Oof, that's rough. We had a similar scare with Teleport last year and it was panic-mode for like 48 hours. Here's what actually helped us recover fast:

  • Immediate audit — export all session logs from Teleport's audit backend, cross-reference with your firewall logs. We used Splunk to spot any sketchy cert validation bypasses.
  • Revoke and rotate — kill every active certificate immediately. Yeah it nukes your team's access for 30 mins, but better than assuming compromise.
  • Check your audit trail timestamps — figure out when the vuln window actually opened. We found suspicious activity 3 days before we patched.
  • Upgrade Teleport + test offline first — we jumped to the patched version in our staging environment, ran through SSH access from every jump host for a full day before touching prod.
  • Consider adding Vault for cert management on top of Teleport. Not a fix for the zero-day, but gave us more visibility into what was actually getting signed.
  • How long do you think the window was open? That's the scary part.

    Mar 21

    Which Teleport version and are you patched now?

    Mar 21

    Yeah, that's brutal. We caught a similar cert validation issue in Teleport 11.x last year before it went public—literally found it during an audit. Here's what saved us: we were already running it behind a Cloudflare Access gate, so even if someone bypassed Teleport's cert check, they still couldn't reach the jump host without valid SSO. Didn't prevent the vulnerability, but it bought us time.

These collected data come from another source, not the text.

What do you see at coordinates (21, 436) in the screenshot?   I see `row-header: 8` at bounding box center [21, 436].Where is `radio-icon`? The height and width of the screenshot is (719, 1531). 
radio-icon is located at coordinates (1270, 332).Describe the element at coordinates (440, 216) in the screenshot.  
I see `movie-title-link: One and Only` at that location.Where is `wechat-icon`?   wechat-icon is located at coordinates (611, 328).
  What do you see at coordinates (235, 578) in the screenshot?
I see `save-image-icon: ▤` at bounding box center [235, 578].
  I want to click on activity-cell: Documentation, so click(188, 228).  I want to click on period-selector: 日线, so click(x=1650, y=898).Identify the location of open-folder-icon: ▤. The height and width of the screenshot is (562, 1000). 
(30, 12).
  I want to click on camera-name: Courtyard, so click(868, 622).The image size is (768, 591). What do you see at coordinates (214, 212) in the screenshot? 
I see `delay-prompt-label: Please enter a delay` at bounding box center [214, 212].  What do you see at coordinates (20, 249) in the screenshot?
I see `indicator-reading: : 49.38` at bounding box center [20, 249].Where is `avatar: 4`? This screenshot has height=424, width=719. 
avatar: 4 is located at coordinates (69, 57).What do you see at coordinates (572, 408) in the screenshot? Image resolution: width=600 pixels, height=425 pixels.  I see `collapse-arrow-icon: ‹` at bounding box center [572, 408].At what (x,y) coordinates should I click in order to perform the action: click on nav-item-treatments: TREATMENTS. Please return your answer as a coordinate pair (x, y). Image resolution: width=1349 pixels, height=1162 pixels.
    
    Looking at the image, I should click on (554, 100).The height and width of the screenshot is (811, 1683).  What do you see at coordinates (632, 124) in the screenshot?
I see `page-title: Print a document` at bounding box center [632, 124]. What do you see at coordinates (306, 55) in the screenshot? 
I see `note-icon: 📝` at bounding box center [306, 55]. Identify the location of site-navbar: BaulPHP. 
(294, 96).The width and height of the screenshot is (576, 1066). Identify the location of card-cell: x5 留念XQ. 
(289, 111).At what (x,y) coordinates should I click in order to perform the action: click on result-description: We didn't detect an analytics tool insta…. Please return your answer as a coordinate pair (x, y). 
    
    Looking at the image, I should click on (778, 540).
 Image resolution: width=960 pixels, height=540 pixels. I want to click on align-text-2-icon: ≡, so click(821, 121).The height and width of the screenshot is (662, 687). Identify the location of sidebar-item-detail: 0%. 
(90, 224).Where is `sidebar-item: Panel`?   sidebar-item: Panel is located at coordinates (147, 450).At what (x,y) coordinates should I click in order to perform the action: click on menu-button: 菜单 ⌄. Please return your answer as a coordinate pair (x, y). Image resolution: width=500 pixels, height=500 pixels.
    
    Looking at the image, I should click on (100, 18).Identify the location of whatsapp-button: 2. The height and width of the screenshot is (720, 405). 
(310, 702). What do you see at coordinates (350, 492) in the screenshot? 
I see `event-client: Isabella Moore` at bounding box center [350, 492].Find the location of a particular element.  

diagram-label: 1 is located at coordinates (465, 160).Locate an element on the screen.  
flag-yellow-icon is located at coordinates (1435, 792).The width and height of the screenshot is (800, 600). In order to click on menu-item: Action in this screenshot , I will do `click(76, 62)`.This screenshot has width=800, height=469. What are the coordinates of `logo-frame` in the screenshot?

    What I'd actually do in your spot right now: patch immediately (obviously), but also spin up a temporary bastion on a different tool while you verify your current Teleport box. We used Boundary for three weeks while we rebuilt—not as polished as Teleport, but it worked. Cost us maybe $4K in dev time.

    The real question: how'd you find this? Internal audit or external alert? Because if external, check your logs back six months. We found evidence of poking around in ours before the patch dropped. That's the part that kept me up.